→ **TASK REQUIREMENTS**
Reproduce each of the rows below line for line, with no changes.

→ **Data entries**
[start]
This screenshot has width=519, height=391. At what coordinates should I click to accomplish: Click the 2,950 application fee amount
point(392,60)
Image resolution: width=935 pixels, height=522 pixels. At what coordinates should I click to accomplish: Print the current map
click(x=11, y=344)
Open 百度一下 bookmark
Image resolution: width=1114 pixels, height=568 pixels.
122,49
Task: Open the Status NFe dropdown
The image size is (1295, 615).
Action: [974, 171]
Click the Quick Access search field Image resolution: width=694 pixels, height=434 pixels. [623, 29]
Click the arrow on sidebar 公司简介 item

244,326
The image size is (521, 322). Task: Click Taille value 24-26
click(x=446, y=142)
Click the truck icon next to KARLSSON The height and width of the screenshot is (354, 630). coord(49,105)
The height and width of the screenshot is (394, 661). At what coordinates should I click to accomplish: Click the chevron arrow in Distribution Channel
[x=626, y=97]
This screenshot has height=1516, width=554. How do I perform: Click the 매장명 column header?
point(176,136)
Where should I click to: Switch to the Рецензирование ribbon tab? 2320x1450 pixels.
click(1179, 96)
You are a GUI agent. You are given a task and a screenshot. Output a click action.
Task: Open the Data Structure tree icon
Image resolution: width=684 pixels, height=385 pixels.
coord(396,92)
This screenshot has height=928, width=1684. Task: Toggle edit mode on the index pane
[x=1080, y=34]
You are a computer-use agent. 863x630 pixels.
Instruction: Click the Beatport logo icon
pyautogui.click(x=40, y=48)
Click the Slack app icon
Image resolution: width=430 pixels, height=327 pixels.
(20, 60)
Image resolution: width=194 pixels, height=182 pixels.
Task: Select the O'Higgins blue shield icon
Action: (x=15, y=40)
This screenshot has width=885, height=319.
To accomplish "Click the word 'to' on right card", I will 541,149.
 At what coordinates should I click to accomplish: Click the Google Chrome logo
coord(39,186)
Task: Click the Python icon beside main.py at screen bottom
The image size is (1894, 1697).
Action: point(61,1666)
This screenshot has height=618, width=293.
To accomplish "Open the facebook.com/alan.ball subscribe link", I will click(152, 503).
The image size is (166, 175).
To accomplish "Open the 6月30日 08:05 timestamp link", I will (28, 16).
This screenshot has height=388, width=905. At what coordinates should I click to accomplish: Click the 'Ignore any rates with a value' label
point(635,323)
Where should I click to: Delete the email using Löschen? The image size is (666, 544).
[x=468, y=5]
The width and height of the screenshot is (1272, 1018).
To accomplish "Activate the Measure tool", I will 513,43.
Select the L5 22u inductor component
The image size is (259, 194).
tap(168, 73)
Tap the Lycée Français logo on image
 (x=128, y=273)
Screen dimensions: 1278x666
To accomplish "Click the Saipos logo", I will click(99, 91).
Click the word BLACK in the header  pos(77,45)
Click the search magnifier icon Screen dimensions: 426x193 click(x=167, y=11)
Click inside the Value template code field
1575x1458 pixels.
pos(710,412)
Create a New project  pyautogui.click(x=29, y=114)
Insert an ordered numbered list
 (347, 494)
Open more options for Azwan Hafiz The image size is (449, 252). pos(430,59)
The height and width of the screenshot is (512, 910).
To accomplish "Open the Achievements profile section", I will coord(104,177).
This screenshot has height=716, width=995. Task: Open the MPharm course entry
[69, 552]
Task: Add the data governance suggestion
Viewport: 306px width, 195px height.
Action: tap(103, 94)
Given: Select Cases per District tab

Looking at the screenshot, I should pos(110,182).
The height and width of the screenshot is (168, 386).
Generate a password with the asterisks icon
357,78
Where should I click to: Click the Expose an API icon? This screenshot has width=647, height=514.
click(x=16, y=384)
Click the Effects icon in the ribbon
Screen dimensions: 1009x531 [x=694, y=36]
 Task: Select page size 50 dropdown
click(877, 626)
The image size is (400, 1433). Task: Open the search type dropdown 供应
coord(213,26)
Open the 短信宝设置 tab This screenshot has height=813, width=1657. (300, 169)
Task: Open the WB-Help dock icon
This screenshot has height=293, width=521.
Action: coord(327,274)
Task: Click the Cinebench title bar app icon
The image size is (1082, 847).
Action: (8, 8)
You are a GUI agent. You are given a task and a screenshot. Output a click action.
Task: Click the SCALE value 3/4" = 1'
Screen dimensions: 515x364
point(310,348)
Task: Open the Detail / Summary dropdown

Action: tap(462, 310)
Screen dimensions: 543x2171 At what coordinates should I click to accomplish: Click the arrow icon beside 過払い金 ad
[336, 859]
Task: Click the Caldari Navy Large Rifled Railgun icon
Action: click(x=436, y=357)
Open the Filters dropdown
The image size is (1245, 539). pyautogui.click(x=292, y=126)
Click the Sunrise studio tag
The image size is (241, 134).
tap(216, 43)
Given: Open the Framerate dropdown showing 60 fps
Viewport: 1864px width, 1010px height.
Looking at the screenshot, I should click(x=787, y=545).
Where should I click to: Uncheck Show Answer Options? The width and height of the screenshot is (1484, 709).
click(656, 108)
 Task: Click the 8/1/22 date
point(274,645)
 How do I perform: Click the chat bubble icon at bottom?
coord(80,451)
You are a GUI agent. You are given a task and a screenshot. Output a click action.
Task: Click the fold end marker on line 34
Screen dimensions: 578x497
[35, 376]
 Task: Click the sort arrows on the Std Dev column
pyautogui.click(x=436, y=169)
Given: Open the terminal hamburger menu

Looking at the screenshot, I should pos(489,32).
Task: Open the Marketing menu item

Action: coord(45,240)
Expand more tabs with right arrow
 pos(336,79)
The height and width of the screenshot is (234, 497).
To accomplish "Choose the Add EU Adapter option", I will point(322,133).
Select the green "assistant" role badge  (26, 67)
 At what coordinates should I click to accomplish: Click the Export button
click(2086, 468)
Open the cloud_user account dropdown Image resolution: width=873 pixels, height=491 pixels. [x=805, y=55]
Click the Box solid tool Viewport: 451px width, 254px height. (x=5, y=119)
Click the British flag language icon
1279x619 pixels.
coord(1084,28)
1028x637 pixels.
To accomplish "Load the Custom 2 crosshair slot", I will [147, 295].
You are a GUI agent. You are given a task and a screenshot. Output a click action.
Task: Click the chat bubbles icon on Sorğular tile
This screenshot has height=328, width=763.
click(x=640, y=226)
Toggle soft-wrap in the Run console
[end]
→ **THE REPLY**
This screenshot has width=519, height=391. At what coordinates should I click to accomplish: Click the 2,950 application fee amount
point(392,60)
Image resolution: width=935 pixels, height=522 pixels. At what coordinates should I click to accomplish: Print the current map
click(x=11, y=344)
Open 百度一下 bookmark
Image resolution: width=1114 pixels, height=568 pixels.
122,49
Task: Open the Status NFe dropdown
The image size is (1295, 615).
Action: [974, 171]
Click the Quick Access search field Image resolution: width=694 pixels, height=434 pixels. [623, 29]
Click the arrow on sidebar 公司简介 item

244,326
The image size is (521, 322). Task: Click Taille value 24-26
click(x=446, y=142)
Click the truck icon next to KARLSSON The height and width of the screenshot is (354, 630). coord(49,105)
The height and width of the screenshot is (394, 661). At what coordinates should I click to accomplish: Click the chevron arrow in Distribution Channel
[x=626, y=97]
This screenshot has height=1516, width=554. How do I perform: Click the 매장명 column header?
point(176,136)
Where should I click to: Switch to the Рецензирование ribbon tab? 2320x1450 pixels.
click(1179, 96)
You are a GUI agent. You are given a task and a screenshot. Output a click action.
Task: Open the Data Structure tree icon
Image resolution: width=684 pixels, height=385 pixels.
coord(396,92)
This screenshot has height=928, width=1684. Task: Toggle edit mode on the index pane
[x=1080, y=34]
You are a computer-use agent. 863x630 pixels.
Instruction: Click the Beatport logo icon
pyautogui.click(x=40, y=48)
Click the Slack app icon
Image resolution: width=430 pixels, height=327 pixels.
(20, 60)
Image resolution: width=194 pixels, height=182 pixels.
Task: Select the O'Higgins blue shield icon
Action: (x=15, y=40)
This screenshot has width=885, height=319.
To accomplish "Click the word 'to' on right card", I will 541,149.
 At what coordinates should I click to accomplish: Click the Google Chrome logo
coord(39,186)
Task: Click the Python icon beside main.py at screen bottom
The image size is (1894, 1697).
Action: point(61,1666)
This screenshot has height=618, width=293.
To accomplish "Open the facebook.com/alan.ball subscribe link", I will click(152, 503).
The image size is (166, 175).
To accomplish "Open the 6月30日 08:05 timestamp link", I will (28, 16).
This screenshot has height=388, width=905. At what coordinates should I click to accomplish: Click the 'Ignore any rates with a value' label
point(635,323)
Where should I click to: Delete the email using Löschen? The image size is (666, 544).
[x=468, y=5]
The width and height of the screenshot is (1272, 1018).
To accomplish "Activate the Measure tool", I will 513,43.
Select the L5 22u inductor component
The image size is (259, 194).
tap(168, 73)
Tap the Lycée Français logo on image
 (x=128, y=273)
Screen dimensions: 1278x666
To accomplish "Click the Saipos logo", I will click(99, 91).
Click the word BLACK in the header  pos(77,45)
Click the search magnifier icon Screen dimensions: 426x193 click(x=167, y=11)
Click inside the Value template code field
1575x1458 pixels.
pos(710,412)
Create a New project  pyautogui.click(x=29, y=114)
Insert an ordered numbered list
 (347, 494)
Open more options for Azwan Hafiz The image size is (449, 252). pos(430,59)
The height and width of the screenshot is (512, 910).
To accomplish "Open the Achievements profile section", I will coord(104,177).
This screenshot has height=716, width=995. Task: Open the MPharm course entry
[69, 552]
Task: Add the data governance suggestion
Viewport: 306px width, 195px height.
Action: tap(103, 94)
Given: Select Cases per District tab

Looking at the screenshot, I should pos(110,182).
The height and width of the screenshot is (168, 386).
Generate a password with the asterisks icon
357,78
Where should I click to: Click the Expose an API icon? This screenshot has width=647, height=514.
click(x=16, y=384)
Click the Effects icon in the ribbon
Screen dimensions: 1009x531 [x=694, y=36]
 Task: Select page size 50 dropdown
click(877, 626)
The image size is (400, 1433). Task: Open the search type dropdown 供应
coord(213,26)
Open the 短信宝设置 tab This screenshot has height=813, width=1657. (300, 169)
Task: Open the WB-Help dock icon
This screenshot has height=293, width=521.
Action: coord(327,274)
Task: Click the Cinebench title bar app icon
The image size is (1082, 847).
Action: (8, 8)
You are a GUI agent. You are given a task and a screenshot. Output a click action.
Task: Click the SCALE value 3/4" = 1'
Screen dimensions: 515x364
point(310,348)
Task: Open the Detail / Summary dropdown

Action: tap(462, 310)
Screen dimensions: 543x2171 At what coordinates should I click to accomplish: Click the arrow icon beside 過払い金 ad
[336, 859]
Task: Click the Caldari Navy Large Rifled Railgun icon
Action: click(x=436, y=357)
Open the Filters dropdown
The image size is (1245, 539). pyautogui.click(x=292, y=126)
Click the Sunrise studio tag
The image size is (241, 134).
tap(216, 43)
Given: Open the Framerate dropdown showing 60 fps
Viewport: 1864px width, 1010px height.
Looking at the screenshot, I should click(x=787, y=545).
Where should I click to: Uncheck Show Answer Options? The width and height of the screenshot is (1484, 709).
click(656, 108)
 Task: Click the 8/1/22 date
point(274,645)
 How do I perform: Click the chat bubble icon at bottom?
coord(80,451)
You are a GUI agent. You are given a task and a screenshot. Output a click action.
Task: Click the fold end marker on line 34
Screen dimensions: 578x497
[35, 376]
 Task: Click the sort arrows on the Std Dev column
pyautogui.click(x=436, y=169)
Given: Open the terminal hamburger menu

Looking at the screenshot, I should pos(489,32).
Task: Open the Marketing menu item

Action: coord(45,240)
Expand more tabs with right arrow
 pos(336,79)
The height and width of the screenshot is (234, 497).
To accomplish "Choose the Add EU Adapter option", I will point(322,133).
Select the green "assistant" role badge  (26, 67)
 At what coordinates should I click to accomplish: Click the Export button
click(2086, 468)
Open the cloud_user account dropdown Image resolution: width=873 pixels, height=491 pixels. [x=805, y=55]
Click the Box solid tool Viewport: 451px width, 254px height. (x=5, y=119)
Click the British flag language icon
1279x619 pixels.
coord(1084,28)
1028x637 pixels.
To accomplish "Load the Custom 2 crosshair slot", I will [147, 295].
You are a GUI agent. You are given a task and a screenshot. Output a click action.
Task: Click the chat bubbles icon on Sorğular tile
This screenshot has height=328, width=763.
click(x=640, y=226)
Toggle soft-wrap in the Run console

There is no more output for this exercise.